Cook County prosecutors claim Innocence Project journalism students paid witness to make a case

Prosecutors looking into the conduct of student journalists investigating a murder conviction for Northwestern University’s Innocence Project say they  subpoenaed students’ grades, e-mail messages and records because they believed students paid a witness to achieve a result supporting innocence. -DB

November 10, 2009
By Emma Graves Fitzsimmons

CHICAGO — Prosecutors on Tuesday accused former journalism students at Northwestern University of paying a witness to record a video statement to help them prove that a man had been wrongfully convicted of a 1978 murder in a Chicago suburb.

The new accusations shed light on why Cook County prosecutors had subpoenaed the grades, e-mail messages and records of students who investigated the murder conviction for the university’s Medill Innocence Project. The judge at a hearing on Tuesday did not rule on whether the university would have to turn over the documents.

Prosecutors said they wanted to determine whether students believed they would receive better grades if they provided evidence to help exonerate the convict, Anthony McKinney, who is serving a life term in the fatal shooting of a security guard in 1978 in the southern suburb of Harvey, Ill.

Northwestern University and David Protess, the professor who directs the Medill Innocence Project, have denied the assertions and accused prosecutors of starting a “smear campaign” against the students’ work. Professional journalism groups are concerned that the students may have to submit information they gathered during reporting.

The witness, Anthony Drakes, told students in a video interview in 2004 that he was at the murder scene but that Mr. McKinney was not, according to prosecutors and the Medill Innocence Project.

But Mr. Drakes later recanted, prosecutors said in court documents filed Tuesday. He said that “he let the team know he wanted money,” the documents said, and that the students and a private investigator who works with them, Sergio Serritella, gave a cab driver $60 to drive him a short distance. Mr. Drakes said the cab driver gave him change, which the documents said was $40, and he said he used the money to buy crack cocaine.

A cab driver’s handwritten log contained in the documents confirmed Mr. Drakes’s account, saying, “Detective gave me 60 — told me to give him 40.”
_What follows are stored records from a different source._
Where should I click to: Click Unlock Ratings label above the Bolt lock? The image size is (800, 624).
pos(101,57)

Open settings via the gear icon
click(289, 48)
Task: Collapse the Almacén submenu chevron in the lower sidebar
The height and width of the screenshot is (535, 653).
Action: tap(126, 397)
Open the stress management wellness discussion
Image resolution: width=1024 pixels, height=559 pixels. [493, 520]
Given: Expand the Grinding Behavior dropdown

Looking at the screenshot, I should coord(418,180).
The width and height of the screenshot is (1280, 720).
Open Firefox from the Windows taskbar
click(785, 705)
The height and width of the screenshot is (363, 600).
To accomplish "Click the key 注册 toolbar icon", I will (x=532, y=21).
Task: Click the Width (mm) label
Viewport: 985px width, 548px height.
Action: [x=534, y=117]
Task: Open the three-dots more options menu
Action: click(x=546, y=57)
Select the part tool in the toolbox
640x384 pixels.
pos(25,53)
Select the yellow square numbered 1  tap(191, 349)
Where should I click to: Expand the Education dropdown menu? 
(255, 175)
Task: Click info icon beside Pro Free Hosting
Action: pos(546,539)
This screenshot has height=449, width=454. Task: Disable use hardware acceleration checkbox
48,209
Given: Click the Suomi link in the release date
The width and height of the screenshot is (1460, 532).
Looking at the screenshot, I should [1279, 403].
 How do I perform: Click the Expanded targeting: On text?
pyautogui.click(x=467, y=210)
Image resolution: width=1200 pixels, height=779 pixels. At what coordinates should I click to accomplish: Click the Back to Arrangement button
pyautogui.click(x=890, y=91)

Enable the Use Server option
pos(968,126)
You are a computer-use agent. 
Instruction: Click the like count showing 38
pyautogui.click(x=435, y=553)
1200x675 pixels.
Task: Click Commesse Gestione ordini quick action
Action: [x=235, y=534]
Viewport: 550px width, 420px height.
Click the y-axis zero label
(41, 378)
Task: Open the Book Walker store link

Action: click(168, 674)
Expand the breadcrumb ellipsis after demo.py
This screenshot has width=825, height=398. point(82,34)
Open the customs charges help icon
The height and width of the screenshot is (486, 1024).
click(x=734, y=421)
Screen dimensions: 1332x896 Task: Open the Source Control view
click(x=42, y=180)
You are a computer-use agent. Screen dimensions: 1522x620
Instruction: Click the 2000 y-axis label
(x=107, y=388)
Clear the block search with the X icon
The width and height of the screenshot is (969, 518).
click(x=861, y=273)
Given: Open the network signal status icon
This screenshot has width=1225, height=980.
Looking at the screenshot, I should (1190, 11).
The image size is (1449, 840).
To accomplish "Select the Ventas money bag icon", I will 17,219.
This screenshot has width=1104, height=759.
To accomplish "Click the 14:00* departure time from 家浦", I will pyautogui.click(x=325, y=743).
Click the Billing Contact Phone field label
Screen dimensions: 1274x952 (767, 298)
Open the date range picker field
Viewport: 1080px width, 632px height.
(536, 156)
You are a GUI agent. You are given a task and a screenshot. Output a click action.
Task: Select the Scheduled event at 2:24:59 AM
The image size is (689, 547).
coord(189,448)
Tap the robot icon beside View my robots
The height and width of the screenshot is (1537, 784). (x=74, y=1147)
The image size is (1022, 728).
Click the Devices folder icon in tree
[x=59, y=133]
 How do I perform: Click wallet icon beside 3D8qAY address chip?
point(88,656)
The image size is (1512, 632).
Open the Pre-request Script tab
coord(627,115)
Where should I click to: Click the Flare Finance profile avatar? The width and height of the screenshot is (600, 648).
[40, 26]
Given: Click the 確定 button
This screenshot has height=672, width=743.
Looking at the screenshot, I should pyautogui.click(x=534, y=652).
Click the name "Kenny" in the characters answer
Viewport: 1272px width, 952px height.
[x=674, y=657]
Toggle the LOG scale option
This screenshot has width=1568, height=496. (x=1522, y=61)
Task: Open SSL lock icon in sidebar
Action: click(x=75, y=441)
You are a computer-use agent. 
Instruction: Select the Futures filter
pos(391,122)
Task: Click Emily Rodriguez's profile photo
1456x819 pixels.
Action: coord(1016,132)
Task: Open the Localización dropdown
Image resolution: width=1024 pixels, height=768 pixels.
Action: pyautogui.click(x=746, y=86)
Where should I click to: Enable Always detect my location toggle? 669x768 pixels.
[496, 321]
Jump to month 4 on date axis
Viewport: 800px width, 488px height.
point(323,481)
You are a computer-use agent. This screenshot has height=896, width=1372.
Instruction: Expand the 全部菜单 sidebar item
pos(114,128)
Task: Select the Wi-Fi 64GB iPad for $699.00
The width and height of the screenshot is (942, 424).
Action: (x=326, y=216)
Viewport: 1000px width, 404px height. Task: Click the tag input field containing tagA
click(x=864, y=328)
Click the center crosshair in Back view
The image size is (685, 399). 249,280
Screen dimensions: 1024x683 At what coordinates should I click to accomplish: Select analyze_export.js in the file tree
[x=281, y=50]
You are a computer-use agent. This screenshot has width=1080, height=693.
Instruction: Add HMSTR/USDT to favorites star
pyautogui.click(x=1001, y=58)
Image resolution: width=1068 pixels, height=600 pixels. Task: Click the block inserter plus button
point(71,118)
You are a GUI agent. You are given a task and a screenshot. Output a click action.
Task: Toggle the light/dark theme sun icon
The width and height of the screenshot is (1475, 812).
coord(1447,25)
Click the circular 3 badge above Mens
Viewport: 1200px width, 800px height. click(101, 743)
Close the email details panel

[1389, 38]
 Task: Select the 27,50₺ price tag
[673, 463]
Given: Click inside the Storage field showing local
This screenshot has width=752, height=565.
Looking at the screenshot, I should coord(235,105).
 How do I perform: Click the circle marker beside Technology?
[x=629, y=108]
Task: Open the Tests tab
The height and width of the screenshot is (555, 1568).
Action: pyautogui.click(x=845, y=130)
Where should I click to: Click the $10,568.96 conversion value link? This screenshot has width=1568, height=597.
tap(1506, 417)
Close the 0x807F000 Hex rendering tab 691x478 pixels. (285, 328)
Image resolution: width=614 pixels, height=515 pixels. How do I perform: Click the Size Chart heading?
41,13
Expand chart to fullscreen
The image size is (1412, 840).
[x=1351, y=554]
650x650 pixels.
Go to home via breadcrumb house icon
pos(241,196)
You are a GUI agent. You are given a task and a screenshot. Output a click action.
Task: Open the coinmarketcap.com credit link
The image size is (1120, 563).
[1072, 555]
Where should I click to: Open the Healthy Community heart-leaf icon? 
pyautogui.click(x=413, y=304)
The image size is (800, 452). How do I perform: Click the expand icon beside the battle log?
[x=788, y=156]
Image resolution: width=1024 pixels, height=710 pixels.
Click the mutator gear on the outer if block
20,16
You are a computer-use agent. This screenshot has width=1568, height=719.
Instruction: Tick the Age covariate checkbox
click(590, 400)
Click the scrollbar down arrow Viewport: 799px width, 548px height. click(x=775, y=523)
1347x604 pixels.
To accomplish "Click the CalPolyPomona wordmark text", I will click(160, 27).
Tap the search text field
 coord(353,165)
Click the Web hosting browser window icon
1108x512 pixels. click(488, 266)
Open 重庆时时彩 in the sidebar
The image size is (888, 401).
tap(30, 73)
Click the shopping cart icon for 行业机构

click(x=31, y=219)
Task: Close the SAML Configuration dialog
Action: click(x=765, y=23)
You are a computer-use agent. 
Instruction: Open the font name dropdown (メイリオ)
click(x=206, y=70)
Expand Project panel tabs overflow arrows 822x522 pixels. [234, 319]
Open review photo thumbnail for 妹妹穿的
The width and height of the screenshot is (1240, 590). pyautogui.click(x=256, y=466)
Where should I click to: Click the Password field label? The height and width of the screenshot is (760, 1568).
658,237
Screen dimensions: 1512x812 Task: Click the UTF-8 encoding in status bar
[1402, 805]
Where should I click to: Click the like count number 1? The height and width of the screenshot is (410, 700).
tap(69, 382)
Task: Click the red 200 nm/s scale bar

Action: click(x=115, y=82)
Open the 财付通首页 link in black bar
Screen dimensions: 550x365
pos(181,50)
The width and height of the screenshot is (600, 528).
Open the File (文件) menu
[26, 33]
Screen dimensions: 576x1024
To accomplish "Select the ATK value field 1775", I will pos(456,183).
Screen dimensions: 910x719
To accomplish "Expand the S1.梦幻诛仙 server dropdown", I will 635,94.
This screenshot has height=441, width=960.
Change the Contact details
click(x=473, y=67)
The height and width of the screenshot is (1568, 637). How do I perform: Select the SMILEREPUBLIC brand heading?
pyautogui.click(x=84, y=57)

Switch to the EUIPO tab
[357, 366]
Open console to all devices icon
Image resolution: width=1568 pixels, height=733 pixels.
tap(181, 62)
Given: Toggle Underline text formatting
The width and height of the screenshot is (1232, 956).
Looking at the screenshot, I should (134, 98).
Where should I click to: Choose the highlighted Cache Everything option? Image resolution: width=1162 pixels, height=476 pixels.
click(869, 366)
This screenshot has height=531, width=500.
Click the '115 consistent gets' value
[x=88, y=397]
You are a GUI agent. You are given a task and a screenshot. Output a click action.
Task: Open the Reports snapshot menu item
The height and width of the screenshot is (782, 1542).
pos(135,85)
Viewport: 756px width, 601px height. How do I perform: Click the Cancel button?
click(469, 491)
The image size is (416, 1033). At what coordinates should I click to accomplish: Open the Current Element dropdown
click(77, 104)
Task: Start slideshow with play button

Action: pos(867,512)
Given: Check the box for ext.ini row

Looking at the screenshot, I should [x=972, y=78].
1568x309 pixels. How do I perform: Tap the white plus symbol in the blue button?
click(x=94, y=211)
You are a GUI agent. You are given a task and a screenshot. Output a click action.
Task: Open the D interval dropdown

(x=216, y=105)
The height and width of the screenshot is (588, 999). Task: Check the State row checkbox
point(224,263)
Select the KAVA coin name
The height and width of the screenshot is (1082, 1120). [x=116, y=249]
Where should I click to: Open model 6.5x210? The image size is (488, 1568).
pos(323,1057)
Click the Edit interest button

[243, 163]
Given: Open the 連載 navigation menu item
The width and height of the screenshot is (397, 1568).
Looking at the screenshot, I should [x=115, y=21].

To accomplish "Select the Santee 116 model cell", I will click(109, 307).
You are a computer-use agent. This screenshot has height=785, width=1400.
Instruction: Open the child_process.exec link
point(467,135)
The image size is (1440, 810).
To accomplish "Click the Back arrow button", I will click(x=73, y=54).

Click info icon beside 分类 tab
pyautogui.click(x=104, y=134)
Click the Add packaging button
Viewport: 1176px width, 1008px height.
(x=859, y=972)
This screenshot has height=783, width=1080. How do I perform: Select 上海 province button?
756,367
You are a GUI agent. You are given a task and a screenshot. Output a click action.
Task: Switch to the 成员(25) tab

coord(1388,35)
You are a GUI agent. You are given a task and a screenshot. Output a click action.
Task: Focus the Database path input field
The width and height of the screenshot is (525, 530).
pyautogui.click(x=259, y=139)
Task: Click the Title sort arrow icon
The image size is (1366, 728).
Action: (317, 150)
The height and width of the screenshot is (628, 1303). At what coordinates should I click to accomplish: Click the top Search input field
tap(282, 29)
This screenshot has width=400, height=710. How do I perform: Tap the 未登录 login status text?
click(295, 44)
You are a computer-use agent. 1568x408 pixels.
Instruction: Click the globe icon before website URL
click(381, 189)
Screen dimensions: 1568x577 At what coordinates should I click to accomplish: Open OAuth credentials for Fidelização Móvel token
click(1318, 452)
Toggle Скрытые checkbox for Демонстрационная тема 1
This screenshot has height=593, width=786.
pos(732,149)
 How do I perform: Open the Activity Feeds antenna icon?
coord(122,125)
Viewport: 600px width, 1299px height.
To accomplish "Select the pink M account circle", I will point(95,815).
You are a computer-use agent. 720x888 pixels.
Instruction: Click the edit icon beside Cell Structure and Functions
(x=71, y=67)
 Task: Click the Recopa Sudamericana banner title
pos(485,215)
“This evidence shows,” the documents said, “that Tony Drakes gave his video statement upon the understanding that he would receive cash if he gave the answers that inculpated himself.” The documents also accused students of paying another witness $50 to $100.

After the hearing, a former student, Evan Benn, who works for The St. Louis Post-Dispatch, said he had given the cab driver $60 because the driver had estimated it would cost at least $50 to take Mr. Drakes where he wanted to go. It was not supposed to be a payment for Mr. Drakes, Mr. Benn said.

Professor Protess said the students never paid for information. He remained adamant about refusing to turn over the requested records and said he would discuss with his family the possibility of jail time.

Professor Protess, who joined Northwestern in 1981, has been working with students to investigate wrongful convictions for more than a decade. The Medill Innocence Project has helped lead to the release of 11 inmates, and an Illinois governor once cited those wrongful convictions in announcing that he was commuting the sentences of everyone on death row.

The project investigated the McKinney case for three years and concluded that he had been wrongly convicted in the Harvey killing.

In their latest filing, prosecutors also asserted that the students were acting as investigators and not as journalists because they did not publish articles while they conducted their work.

The next hearing in the case was set for Jan. 11, at which time the university will have a chance to respond to the prosecutors’ filing before Judge Diane G. Cannon of Cook County Circuit Court schedules oral arguments.